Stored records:
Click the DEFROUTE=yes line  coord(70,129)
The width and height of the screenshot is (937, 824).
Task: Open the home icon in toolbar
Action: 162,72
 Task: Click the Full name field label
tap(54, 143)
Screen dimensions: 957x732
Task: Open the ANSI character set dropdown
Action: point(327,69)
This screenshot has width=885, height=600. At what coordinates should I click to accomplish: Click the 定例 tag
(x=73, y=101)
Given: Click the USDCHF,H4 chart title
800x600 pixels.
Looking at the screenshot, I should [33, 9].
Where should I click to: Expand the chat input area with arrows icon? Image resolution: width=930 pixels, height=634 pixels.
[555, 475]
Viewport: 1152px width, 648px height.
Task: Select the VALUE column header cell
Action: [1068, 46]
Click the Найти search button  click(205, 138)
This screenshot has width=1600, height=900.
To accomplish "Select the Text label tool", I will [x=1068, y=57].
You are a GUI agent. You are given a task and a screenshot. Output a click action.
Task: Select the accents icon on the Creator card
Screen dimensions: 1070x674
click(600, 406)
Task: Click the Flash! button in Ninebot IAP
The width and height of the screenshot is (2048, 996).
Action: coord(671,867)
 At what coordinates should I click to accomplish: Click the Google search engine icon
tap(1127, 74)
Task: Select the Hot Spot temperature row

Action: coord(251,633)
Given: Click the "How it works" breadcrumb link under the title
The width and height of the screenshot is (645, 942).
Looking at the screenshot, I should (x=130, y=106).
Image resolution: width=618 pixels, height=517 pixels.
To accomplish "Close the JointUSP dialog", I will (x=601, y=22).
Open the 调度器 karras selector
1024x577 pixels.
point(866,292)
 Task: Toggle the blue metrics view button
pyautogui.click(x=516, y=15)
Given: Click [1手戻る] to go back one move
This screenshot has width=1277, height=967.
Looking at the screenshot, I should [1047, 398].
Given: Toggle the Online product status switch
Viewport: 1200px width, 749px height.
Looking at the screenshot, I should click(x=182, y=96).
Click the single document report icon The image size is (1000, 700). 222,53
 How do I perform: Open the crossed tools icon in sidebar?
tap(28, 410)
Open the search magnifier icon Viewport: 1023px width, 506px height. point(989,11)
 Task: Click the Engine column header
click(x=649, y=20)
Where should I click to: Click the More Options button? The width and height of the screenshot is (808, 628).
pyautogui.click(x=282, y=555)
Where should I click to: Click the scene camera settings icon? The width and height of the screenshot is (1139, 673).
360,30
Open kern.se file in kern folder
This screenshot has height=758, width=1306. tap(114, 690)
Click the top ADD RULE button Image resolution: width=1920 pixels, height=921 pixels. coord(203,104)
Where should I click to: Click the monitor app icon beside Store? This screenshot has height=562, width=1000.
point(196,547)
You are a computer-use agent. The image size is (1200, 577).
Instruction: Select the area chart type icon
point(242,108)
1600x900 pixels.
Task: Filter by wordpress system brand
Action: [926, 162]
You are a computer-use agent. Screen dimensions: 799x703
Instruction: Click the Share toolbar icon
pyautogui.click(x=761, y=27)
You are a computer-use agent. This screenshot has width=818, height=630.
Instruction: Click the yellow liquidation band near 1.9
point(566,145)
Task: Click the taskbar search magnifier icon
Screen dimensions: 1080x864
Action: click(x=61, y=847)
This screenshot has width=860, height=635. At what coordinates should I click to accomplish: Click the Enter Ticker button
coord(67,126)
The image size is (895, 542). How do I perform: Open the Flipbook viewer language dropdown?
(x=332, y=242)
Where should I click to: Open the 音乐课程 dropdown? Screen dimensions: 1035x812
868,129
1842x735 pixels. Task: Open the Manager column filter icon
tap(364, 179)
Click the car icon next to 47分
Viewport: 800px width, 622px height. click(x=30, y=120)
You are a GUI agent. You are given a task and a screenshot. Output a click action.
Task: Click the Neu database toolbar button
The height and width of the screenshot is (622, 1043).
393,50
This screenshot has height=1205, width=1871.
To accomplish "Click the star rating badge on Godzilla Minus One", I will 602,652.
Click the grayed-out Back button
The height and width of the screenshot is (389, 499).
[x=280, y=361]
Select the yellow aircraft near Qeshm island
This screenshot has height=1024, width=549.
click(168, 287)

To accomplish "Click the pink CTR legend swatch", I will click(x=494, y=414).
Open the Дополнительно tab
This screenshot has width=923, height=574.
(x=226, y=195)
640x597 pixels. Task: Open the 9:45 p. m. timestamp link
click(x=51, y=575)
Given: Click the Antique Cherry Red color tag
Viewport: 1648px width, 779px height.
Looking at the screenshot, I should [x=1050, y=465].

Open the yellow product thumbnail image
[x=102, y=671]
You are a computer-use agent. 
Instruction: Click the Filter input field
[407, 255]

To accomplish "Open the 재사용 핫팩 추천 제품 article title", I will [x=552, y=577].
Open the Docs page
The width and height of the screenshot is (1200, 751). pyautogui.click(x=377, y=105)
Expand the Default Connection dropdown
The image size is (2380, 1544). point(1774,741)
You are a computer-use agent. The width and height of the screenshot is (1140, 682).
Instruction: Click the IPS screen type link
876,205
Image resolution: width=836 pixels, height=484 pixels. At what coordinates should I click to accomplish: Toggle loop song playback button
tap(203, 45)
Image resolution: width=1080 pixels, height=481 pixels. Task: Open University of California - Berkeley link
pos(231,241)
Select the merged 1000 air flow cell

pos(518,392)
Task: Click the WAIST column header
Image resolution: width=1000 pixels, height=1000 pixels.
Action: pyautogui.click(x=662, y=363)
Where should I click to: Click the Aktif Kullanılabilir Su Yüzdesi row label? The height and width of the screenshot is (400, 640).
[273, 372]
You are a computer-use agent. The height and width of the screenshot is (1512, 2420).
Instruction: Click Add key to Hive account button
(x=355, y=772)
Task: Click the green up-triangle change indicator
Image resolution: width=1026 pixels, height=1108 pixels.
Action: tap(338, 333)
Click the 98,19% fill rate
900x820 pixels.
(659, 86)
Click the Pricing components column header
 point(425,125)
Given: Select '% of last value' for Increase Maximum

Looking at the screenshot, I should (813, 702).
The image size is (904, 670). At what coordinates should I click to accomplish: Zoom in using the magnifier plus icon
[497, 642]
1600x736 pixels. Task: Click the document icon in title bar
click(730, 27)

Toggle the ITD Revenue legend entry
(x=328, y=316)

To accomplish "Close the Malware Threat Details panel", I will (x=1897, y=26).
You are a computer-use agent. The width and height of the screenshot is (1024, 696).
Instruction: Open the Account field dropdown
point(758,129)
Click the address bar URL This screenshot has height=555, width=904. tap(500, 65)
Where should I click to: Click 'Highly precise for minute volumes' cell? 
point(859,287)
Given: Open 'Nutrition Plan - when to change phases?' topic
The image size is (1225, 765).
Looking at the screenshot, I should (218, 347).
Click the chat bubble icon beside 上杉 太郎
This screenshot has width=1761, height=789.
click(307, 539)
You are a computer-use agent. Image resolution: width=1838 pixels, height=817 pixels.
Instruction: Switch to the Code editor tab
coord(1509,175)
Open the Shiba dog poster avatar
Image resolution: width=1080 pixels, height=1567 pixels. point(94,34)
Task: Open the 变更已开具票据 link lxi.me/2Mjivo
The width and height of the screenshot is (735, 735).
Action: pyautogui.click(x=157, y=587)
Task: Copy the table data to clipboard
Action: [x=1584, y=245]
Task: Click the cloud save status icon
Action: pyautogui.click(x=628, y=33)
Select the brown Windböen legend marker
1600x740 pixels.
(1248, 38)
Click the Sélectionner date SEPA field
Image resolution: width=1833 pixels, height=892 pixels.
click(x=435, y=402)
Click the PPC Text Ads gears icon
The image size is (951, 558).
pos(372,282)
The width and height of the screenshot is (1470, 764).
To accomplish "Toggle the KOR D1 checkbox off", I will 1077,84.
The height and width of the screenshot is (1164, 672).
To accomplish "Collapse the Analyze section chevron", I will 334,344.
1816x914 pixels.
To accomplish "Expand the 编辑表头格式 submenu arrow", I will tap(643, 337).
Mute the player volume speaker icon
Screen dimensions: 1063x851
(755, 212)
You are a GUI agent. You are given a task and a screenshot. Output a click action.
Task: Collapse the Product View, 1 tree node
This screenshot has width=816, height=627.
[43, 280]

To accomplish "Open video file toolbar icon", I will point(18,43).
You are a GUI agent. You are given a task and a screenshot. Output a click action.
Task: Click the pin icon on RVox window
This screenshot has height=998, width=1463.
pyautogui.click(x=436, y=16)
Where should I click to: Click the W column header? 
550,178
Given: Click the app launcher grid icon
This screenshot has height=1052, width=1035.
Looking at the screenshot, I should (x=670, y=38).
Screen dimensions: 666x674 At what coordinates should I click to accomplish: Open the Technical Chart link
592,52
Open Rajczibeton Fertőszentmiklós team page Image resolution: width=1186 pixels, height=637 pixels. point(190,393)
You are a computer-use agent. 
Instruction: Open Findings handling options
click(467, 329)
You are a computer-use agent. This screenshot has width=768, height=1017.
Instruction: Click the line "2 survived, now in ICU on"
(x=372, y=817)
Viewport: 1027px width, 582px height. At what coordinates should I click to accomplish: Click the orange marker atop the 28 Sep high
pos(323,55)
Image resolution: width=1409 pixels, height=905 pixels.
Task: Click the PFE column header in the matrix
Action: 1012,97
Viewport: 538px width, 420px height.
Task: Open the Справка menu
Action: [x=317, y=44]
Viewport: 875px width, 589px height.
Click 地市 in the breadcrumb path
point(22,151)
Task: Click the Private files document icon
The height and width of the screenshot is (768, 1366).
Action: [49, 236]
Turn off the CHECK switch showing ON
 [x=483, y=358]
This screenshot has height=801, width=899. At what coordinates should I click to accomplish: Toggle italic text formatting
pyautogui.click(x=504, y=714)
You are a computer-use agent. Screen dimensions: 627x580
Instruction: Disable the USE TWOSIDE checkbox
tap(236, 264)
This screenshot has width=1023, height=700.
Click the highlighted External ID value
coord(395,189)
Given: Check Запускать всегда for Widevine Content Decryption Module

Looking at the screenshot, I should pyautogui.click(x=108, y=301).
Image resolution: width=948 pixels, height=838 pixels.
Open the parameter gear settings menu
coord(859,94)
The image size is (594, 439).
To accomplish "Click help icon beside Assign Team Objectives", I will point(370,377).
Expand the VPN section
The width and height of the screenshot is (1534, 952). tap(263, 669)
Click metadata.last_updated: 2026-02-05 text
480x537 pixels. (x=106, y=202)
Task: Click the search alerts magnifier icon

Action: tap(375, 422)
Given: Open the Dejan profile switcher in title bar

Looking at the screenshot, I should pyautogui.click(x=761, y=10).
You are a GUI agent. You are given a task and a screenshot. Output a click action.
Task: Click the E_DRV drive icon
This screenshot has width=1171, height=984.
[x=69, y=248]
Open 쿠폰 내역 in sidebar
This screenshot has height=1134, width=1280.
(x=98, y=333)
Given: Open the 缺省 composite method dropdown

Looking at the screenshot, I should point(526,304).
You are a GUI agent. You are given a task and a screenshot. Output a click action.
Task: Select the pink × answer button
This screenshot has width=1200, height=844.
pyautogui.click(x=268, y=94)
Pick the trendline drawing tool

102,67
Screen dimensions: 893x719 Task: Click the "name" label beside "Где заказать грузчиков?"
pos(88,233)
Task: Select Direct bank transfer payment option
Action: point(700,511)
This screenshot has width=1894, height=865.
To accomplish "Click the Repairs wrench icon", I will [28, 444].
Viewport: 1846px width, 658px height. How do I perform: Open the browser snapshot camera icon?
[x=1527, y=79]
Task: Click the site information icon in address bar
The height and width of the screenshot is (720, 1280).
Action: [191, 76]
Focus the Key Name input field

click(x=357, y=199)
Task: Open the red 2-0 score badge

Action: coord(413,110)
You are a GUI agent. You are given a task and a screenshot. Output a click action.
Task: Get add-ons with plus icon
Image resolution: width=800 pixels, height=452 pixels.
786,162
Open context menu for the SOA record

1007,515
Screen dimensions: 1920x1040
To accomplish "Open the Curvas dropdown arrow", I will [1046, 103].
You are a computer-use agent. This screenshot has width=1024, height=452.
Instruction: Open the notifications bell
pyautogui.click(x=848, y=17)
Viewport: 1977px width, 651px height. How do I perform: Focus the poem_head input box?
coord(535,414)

▸ Instructions for the task: Copy exactly, and only, the lines from the line that contains "The height and width of the screenshot is (720, 1280)." through the end of the data above.

▸ Finished exercise:
The height and width of the screenshot is (720, 1280).
Action: [191, 76]
Focus the Key Name input field

click(x=357, y=199)
Task: Open the red 2-0 score badge

Action: coord(413,110)
You are a GUI agent. You are given a task and a screenshot. Output a click action.
Task: Get add-ons with plus icon
Image resolution: width=800 pixels, height=452 pixels.
786,162
Open context menu for the SOA record

1007,515
Screen dimensions: 1920x1040
To accomplish "Open the Curvas dropdown arrow", I will [1046, 103].
You are a computer-use agent. This screenshot has width=1024, height=452.
Instruction: Open the notifications bell
pyautogui.click(x=848, y=17)
Viewport: 1977px width, 651px height. How do I perform: Focus the poem_head input box?
coord(535,414)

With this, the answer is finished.